| YOUR ASSIGNMENT |
When a line in the entries below contains the word "computer", copy that line.

| EXTRACTED INFORMATION |
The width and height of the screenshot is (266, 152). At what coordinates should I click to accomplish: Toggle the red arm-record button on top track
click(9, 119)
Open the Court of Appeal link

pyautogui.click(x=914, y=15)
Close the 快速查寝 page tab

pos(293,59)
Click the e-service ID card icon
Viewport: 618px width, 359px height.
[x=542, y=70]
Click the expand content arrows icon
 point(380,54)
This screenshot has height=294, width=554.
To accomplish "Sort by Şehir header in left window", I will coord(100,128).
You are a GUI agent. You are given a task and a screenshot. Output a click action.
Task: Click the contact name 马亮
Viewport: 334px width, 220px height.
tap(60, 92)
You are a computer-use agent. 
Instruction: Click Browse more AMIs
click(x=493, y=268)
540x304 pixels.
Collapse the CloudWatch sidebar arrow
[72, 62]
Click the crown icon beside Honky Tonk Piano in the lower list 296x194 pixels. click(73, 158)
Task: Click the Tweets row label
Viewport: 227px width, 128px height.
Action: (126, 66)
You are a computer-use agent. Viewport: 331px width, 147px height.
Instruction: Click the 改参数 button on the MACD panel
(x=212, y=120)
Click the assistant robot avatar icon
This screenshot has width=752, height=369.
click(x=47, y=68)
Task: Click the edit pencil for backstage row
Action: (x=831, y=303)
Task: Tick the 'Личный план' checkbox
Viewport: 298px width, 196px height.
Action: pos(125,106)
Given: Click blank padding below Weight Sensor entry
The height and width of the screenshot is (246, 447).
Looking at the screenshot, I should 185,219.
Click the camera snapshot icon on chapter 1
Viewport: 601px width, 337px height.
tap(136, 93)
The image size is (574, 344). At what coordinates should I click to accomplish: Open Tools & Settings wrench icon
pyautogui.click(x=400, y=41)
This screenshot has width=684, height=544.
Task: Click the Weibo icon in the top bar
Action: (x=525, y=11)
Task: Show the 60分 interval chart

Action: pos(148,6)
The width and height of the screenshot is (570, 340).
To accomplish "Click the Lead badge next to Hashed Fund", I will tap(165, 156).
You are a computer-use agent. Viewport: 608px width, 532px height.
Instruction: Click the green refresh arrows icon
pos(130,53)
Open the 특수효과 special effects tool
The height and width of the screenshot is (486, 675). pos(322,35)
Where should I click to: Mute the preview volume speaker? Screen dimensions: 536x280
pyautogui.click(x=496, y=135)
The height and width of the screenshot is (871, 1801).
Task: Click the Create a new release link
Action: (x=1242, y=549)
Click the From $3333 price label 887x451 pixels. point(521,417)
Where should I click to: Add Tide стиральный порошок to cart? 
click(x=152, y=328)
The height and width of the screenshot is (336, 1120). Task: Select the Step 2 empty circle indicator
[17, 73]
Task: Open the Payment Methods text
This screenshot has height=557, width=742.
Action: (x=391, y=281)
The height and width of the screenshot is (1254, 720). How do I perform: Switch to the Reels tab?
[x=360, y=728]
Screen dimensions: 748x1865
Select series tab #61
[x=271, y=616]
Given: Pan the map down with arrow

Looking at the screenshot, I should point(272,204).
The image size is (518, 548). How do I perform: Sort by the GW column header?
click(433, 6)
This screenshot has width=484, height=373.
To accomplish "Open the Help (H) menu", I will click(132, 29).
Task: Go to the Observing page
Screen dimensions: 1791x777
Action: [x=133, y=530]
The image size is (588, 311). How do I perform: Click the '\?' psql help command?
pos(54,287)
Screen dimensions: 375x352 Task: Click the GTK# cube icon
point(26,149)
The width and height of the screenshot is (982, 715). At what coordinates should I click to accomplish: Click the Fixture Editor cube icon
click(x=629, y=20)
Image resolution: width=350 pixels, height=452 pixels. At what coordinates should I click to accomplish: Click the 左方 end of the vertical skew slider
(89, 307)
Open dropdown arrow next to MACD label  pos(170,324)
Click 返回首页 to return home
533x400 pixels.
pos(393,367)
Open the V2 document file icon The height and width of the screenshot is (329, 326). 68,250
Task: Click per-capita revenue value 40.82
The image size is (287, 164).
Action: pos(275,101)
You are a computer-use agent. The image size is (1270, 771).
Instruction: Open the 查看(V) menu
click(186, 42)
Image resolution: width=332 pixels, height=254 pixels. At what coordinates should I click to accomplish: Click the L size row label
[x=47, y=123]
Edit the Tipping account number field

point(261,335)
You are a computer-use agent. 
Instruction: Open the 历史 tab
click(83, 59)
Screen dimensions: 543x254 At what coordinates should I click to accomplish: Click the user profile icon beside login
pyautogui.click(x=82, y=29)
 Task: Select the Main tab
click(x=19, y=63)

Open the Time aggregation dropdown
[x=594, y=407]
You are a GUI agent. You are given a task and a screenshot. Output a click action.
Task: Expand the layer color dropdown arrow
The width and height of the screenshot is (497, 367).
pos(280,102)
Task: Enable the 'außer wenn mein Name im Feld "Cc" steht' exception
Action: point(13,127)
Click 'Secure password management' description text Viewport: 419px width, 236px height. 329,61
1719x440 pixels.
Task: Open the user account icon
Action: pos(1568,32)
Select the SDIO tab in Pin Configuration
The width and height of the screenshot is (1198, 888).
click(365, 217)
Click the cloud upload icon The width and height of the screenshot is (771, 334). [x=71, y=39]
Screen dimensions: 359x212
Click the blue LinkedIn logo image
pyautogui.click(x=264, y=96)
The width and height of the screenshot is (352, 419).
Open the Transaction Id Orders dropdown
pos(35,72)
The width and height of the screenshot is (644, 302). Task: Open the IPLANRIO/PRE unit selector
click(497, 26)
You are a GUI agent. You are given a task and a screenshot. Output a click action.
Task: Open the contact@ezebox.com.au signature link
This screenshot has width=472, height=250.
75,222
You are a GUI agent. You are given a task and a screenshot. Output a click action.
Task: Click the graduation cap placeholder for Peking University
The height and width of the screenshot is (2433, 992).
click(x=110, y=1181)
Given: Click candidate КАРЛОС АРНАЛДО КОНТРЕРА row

| RESPONSE BELOW |
You are a computer-use agent. 
You are a computer-use agent. Viewport: 331px width, 147px height.
You are a computer-use agent. Viewport: 608px width, 532px height.
You are a computer-use agent. The image size is (1270, 771).
You are a computer-use agent. 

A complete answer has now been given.